The given equation is $$\dfrac {(y-7)^{2}}{16}-\dfrac {(x+3)^{2}}{28}=1$$. This equation represents a hyperbola. The objective is to determine the coordinates of its foci.

**step2** Identifying the standard form of the hyperbola

The standard form for a hyperbola with a vertical transverse axis is given by the equation $$\dfrac {(y-k)^{2}}{a^{2}}-\dfrac {(x-h)^{2}}{b^{2}}=1$$. We will compare the given equation with this standard form to extract the necessary parameters.

**step3** Determining the center of the hyperbola

By comparing the given equation, $$\dfrac {(y-7)^{2}}{16}-\dfrac {(x+3)^{2}}{28}=1$$, with the standard form, we can identify the coordinates of the center (h, k).
Here, we observe that h = -3 and k = 7.
Therefore, the center of the hyperbola is (-3, 7).

**step4** Determining the values of a² and b²

From the standard form, the denominator under the positive term is $$a^{2}$$, and the denominator under the negative term is $$b^{2}$$.
In the given equation:
The term $$\dfrac {(y-7)^{2}}{16}$$ indicates that $$a^{2} = 16$$.
The term $$\dfrac {(x+3)^{2}}{28}$$ indicates that $$b^{2} = 28$$.

**step5** Calculating the value of 'a'

Since $$a^{2} = 16$$, we find the value of 'a' by taking the square root of 16.
$$a = \sqrt{16}$$
$$a = 4$$

**step6** Calculating the value of 'b'

Since $$b^{2} = 28$$, we find the value of 'b' by taking the square root of 28.
$$b = \sqrt{28}$$
To simplify $$\sqrt{28}$$, we look for perfect square factors within 28. We know that $$28 = 4 \times 7$$.
So, $$b = \sqrt{4 \times 7} = \sqrt{4} \times \sqrt{7} = 2\sqrt{7}$$.

**step7** Calculating the value of 'c' for the foci

For a hyperbola, the distance from the center to each focus is denoted by 'c'. The relationship between 'a', 'b', and 'c' for a hyperbola is given by the equation $$c^{2} = a^{2} + b^{2}$$.
Substitute the values of $$a^{2} = 16$$ and $$b^{2} = 28$$ into the formula:
$$c^{2} = 16 + 28$$
$$c^{2} = 44$$
Now, we find 'c' by taking the square root of 44.
$$c = \sqrt{44}$$
To simplify $$\sqrt{44}$$, we look for perfect square factors within 44. We know that $$44 = 4 \times 11$$.
So, $$c = \sqrt{4 \times 11} = \sqrt{4} \times \sqrt{11} = 2\sqrt{11}$$.

**step8** Determining the coordinates of the foci

Since the term with (y-k)² is positive, the transverse axis of the hyperbola is vertical.

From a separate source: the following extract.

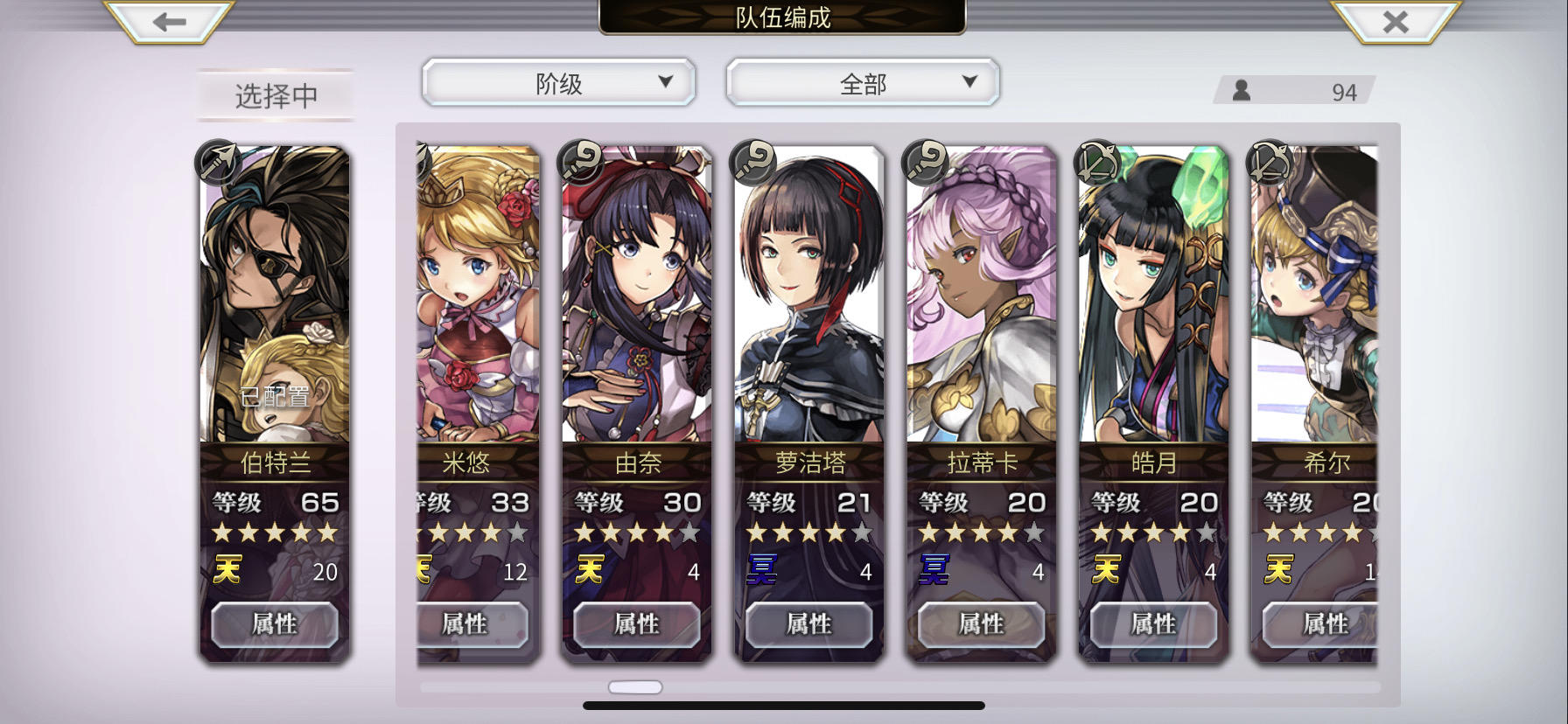Screen dimensions: 1568x724
Task: Tap the 天 element icon on 由奈 card
Action: tap(589, 570)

This means the foci lie on the vertical line x = h.
The coordinates of the foci for a vertical hyperbola are given by (h, k ± c).
Substitute the values we found: h = -3, k = 7, and c = 2$$\sqrt{11}$$.
The coordinates of the foci are (-3, 7 ± 2$$\sqrt{11}$$).

**step9** Stating the final coordinates of the foci

Based on the calculation in the previous step, the two foci are:
Focus 1: (-3, 7 + 2$$\sqrt{11}$$)
Focus 2: (-3, 7 - 2$$\sqrt{11}$$)